━━━━━ Records supplied
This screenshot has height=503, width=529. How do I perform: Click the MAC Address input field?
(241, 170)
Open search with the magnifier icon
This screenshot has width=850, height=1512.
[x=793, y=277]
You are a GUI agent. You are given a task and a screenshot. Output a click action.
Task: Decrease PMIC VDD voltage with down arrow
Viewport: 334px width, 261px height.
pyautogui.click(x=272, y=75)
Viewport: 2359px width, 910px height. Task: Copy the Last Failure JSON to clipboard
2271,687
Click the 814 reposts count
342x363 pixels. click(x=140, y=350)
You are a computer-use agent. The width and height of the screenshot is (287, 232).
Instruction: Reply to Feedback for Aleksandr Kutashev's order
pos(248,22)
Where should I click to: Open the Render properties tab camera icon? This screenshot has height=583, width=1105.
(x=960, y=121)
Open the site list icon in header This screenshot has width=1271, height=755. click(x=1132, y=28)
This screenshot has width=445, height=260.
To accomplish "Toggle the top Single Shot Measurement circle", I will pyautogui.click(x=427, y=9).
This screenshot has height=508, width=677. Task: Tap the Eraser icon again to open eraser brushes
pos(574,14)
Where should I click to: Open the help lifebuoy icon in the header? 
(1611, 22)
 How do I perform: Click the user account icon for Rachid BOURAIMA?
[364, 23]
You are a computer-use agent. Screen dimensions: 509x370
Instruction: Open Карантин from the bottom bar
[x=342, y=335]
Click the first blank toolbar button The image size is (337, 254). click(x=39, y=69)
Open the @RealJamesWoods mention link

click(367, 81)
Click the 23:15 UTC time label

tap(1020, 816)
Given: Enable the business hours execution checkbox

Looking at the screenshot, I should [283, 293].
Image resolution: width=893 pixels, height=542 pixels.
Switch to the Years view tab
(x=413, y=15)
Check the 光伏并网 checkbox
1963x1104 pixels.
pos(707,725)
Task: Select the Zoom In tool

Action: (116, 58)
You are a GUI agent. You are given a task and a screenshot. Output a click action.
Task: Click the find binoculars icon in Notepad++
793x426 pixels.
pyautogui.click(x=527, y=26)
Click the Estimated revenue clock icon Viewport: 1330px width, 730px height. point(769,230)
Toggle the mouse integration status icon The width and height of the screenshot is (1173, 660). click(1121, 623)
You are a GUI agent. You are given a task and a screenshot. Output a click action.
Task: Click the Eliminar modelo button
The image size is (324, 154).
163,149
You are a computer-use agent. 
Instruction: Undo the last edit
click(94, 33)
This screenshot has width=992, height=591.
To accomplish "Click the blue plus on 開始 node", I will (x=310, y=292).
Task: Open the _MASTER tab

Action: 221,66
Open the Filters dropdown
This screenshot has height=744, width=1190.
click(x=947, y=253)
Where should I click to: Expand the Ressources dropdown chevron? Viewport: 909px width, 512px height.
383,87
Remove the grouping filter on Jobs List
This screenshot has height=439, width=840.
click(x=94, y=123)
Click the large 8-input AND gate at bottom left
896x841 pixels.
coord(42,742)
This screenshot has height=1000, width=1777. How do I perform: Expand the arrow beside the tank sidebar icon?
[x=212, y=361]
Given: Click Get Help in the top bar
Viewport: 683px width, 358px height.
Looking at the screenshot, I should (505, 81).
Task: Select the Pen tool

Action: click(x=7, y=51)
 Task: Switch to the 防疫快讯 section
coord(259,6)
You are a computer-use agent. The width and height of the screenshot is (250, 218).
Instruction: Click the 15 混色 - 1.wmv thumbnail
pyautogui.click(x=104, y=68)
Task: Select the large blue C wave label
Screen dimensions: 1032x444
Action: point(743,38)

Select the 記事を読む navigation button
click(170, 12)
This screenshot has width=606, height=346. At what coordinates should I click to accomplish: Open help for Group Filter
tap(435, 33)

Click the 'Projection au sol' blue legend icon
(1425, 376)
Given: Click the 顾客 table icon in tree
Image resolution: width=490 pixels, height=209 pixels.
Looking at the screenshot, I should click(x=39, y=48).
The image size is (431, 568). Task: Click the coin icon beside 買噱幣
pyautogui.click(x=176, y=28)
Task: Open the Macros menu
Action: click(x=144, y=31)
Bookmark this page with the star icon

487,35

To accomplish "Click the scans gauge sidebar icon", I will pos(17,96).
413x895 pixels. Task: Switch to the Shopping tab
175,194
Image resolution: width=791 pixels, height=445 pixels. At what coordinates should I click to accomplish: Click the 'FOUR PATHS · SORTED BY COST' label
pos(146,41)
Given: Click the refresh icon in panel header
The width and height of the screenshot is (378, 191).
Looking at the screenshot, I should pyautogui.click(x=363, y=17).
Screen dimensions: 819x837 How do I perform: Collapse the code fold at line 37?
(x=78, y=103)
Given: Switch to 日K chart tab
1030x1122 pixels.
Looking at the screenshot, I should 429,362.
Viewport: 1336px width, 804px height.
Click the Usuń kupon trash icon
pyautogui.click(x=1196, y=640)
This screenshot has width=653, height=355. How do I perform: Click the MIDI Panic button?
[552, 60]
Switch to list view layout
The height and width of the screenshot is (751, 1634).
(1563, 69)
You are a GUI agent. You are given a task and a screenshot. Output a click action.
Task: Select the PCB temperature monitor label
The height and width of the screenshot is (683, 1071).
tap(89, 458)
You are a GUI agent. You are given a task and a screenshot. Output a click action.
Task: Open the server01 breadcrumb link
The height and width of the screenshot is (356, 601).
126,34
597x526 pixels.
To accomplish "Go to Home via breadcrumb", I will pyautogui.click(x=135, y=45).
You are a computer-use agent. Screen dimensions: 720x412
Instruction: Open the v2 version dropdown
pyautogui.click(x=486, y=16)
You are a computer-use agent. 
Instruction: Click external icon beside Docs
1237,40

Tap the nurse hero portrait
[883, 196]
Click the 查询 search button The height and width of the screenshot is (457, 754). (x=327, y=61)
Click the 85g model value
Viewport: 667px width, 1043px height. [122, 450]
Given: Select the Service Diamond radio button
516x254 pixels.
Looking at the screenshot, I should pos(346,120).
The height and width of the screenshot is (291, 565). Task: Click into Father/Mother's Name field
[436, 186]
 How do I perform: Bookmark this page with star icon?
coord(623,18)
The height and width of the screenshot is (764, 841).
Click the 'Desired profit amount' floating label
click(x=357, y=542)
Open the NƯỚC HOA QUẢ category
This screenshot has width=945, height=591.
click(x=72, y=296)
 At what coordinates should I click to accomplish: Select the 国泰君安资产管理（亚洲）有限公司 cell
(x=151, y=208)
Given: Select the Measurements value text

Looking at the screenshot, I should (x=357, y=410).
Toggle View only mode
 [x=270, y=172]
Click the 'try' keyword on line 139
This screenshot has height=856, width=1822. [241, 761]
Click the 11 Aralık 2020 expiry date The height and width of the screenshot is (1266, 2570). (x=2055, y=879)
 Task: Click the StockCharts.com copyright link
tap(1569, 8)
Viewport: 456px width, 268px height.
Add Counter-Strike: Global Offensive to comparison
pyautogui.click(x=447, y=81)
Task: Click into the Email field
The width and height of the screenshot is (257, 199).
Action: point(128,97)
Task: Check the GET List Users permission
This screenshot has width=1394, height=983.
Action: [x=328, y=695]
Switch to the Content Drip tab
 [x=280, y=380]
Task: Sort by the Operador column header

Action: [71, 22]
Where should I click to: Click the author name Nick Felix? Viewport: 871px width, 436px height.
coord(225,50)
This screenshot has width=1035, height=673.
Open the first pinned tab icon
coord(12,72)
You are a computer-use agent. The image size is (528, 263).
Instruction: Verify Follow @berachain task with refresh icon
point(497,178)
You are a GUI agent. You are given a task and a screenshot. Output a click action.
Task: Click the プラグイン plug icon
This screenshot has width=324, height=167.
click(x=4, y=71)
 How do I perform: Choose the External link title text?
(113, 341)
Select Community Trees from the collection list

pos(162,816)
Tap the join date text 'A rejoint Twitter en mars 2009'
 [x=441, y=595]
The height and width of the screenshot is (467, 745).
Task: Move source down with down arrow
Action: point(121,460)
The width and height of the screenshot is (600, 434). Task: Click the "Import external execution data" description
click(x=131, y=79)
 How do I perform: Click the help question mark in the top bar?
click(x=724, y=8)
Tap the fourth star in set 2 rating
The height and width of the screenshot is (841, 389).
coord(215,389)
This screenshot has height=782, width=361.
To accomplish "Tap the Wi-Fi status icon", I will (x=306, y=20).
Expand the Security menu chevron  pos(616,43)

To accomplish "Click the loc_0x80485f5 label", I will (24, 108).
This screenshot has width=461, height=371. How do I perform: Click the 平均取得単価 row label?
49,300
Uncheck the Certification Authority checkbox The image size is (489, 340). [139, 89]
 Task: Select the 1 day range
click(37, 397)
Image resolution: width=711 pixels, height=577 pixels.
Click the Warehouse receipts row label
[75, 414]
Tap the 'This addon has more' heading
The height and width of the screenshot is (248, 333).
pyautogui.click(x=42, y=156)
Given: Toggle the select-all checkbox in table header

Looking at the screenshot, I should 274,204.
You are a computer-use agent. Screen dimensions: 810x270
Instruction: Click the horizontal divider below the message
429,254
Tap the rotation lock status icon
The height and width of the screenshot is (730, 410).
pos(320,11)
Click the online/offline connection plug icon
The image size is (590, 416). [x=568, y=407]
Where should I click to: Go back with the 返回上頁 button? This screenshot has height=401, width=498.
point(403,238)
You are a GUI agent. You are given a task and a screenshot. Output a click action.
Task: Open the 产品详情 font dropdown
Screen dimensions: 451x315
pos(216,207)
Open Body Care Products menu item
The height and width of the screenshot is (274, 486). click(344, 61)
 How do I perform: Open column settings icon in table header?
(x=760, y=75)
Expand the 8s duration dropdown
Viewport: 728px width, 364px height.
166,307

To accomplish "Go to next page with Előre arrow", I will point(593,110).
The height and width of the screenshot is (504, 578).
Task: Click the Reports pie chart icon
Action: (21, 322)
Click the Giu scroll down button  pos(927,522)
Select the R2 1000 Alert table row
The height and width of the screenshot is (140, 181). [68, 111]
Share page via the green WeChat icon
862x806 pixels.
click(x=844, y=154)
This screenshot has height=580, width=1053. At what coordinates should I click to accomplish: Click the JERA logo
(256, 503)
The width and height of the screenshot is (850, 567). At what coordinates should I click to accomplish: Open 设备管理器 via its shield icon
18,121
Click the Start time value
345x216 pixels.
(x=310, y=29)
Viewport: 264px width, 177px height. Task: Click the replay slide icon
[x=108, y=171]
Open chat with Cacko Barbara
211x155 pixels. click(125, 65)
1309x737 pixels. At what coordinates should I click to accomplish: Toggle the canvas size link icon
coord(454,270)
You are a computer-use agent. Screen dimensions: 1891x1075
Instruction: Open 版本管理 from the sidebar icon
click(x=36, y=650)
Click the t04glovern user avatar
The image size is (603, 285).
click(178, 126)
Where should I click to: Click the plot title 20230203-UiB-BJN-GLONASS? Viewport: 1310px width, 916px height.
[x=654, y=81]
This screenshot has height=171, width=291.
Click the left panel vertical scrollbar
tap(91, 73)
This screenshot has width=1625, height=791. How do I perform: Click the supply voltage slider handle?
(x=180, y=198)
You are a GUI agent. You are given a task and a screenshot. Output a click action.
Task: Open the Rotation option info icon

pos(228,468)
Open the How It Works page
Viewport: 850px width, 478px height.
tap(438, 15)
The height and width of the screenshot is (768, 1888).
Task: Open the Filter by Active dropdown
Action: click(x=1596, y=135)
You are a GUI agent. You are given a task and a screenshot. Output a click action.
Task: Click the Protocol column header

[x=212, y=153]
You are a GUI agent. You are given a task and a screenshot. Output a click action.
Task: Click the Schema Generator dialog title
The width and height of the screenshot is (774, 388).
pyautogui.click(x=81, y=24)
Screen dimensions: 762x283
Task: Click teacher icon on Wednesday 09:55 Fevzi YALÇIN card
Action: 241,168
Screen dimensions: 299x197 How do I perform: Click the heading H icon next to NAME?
━━━━━━━━━━
- Problem description: Copy out the listing from its first line through the line containing "pyautogui.click(x=272, y=75)", both included, and nothing else.

- Complete output:
This screenshot has height=503, width=529. How do I perform: Click the MAC Address input field?
(241, 170)
Open search with the magnifier icon
This screenshot has width=850, height=1512.
[x=793, y=277]
You are a GUI agent. You are given a task and a screenshot. Output a click action.
Task: Decrease PMIC VDD voltage with down arrow
Viewport: 334px width, 261px height.
pyautogui.click(x=272, y=75)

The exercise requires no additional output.